- Opening Delimiter -

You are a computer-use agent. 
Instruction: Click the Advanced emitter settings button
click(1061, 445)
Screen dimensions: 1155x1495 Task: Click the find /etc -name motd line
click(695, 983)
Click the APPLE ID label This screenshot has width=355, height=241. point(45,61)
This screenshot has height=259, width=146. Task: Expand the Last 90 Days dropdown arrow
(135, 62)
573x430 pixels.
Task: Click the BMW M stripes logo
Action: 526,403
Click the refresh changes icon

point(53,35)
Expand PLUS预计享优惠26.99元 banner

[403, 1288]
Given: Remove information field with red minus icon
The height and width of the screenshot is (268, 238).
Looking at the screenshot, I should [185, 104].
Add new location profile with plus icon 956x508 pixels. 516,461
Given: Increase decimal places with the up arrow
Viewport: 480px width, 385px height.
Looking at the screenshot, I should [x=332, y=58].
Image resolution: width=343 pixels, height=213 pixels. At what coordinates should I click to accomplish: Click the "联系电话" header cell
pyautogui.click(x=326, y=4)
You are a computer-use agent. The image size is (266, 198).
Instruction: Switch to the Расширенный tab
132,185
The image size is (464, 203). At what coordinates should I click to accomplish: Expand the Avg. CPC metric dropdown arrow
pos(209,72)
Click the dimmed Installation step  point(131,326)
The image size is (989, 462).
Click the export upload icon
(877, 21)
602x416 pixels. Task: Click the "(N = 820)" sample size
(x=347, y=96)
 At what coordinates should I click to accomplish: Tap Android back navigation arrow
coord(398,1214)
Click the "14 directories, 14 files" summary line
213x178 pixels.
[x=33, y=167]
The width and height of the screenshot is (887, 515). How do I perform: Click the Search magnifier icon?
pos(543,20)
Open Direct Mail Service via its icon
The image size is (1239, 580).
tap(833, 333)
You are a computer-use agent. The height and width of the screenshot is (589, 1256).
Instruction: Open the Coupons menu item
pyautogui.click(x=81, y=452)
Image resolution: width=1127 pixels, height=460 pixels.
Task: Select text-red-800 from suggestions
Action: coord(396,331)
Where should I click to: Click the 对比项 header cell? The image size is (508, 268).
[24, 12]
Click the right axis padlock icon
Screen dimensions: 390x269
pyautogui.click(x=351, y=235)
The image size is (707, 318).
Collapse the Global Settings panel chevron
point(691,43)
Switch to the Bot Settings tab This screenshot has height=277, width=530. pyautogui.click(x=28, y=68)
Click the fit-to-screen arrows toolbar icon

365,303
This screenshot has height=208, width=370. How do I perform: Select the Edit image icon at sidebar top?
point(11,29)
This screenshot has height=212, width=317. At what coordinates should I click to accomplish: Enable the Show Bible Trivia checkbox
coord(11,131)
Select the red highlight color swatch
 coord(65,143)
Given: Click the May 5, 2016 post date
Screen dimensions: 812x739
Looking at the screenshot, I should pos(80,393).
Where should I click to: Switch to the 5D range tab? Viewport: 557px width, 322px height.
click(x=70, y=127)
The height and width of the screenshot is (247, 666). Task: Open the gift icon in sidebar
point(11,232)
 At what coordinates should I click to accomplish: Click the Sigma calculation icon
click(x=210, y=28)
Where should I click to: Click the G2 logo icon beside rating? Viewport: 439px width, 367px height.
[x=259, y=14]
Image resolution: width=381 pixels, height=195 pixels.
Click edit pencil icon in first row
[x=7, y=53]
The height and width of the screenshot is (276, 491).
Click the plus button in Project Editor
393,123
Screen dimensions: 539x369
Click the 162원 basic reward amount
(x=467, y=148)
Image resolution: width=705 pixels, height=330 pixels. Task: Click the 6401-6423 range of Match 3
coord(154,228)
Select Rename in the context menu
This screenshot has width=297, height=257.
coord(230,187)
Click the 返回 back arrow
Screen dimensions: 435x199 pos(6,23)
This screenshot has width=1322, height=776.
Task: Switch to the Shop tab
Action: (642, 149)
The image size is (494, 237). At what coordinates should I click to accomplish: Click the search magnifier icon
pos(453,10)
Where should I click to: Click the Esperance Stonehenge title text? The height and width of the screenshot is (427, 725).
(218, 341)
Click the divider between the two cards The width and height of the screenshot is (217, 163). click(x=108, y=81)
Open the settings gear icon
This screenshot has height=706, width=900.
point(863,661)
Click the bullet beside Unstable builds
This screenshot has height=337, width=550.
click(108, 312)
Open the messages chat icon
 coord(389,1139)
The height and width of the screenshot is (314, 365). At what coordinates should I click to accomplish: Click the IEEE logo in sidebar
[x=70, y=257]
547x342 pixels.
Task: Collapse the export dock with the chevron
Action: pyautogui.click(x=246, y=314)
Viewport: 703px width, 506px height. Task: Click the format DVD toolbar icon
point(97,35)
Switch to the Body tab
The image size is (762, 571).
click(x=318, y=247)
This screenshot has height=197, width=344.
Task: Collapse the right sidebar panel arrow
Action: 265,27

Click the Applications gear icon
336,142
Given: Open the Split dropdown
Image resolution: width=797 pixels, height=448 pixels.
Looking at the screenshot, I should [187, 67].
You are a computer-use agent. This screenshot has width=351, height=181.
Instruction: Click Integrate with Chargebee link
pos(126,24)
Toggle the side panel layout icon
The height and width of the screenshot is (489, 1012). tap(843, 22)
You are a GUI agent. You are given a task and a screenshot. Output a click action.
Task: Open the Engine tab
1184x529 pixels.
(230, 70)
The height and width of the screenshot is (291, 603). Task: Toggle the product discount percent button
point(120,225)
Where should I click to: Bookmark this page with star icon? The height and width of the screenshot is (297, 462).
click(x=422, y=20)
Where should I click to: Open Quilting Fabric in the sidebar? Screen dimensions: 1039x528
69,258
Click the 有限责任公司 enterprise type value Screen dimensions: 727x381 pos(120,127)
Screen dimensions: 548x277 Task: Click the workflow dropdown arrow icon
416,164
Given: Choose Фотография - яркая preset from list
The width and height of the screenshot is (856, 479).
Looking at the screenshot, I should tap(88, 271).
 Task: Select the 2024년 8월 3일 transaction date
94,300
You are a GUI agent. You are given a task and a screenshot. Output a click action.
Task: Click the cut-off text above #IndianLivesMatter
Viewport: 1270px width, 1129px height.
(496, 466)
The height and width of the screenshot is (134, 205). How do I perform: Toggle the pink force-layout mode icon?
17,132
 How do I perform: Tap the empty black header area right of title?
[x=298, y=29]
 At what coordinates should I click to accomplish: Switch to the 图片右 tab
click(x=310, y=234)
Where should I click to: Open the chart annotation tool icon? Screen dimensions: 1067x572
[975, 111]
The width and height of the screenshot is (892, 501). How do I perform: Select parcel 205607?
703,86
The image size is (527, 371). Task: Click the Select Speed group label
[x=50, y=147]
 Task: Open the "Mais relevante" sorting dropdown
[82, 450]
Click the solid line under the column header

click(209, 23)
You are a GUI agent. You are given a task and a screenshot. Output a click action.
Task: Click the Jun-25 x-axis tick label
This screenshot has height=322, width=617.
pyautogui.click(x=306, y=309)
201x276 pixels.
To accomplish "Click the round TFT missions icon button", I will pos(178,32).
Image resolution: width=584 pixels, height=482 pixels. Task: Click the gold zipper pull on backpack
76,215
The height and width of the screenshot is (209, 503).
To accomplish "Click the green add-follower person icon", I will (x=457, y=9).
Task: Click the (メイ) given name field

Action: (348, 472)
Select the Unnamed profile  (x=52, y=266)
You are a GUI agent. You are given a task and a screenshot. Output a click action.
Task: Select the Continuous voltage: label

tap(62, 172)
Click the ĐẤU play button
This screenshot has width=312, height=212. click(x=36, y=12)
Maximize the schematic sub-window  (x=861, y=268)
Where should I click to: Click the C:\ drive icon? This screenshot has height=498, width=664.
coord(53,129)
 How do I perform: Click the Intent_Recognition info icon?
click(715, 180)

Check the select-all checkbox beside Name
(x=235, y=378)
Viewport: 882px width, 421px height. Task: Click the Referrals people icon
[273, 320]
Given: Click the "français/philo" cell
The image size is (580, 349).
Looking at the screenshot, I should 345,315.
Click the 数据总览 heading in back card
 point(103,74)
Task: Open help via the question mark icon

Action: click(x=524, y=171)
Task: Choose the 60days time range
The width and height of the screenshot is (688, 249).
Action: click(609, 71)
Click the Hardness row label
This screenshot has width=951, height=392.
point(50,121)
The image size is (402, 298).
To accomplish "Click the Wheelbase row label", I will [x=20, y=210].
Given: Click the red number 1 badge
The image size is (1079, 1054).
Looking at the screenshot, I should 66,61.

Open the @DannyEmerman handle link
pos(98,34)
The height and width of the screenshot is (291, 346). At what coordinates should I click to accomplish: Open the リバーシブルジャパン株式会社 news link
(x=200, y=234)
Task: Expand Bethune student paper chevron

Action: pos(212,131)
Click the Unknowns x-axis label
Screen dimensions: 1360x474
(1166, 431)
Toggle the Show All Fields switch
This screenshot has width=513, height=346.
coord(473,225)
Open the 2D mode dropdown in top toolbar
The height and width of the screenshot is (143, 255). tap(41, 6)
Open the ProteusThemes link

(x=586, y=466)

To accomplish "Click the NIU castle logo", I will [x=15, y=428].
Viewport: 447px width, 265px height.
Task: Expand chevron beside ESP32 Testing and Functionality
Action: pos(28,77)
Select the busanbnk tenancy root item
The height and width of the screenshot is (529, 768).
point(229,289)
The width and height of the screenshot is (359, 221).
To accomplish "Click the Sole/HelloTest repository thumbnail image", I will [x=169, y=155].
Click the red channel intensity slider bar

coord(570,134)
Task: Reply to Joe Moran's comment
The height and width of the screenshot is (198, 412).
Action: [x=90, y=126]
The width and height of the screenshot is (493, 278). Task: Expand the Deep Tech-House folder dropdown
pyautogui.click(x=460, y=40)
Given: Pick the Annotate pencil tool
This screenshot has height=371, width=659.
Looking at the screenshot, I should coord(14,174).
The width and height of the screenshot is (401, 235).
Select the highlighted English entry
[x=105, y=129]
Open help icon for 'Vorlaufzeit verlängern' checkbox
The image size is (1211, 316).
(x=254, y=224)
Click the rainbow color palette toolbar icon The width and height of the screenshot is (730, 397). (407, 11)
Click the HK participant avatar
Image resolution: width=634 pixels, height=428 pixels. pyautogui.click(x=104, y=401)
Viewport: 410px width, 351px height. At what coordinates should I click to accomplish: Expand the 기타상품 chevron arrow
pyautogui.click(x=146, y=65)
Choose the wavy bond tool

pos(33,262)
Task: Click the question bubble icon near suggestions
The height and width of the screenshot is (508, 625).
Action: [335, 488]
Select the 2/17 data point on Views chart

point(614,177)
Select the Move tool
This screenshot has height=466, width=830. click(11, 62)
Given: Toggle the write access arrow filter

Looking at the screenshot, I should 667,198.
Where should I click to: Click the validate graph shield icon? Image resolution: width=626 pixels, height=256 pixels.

- Closing Delimiter -

--- Problem details ---
In the records above, find each line with the word "profile" and copy it out.

--- Finished exercise ---
Add new location profile with plus icon 956x508 pixels. 516,461
Select the Unnamed profile  (x=52, y=266)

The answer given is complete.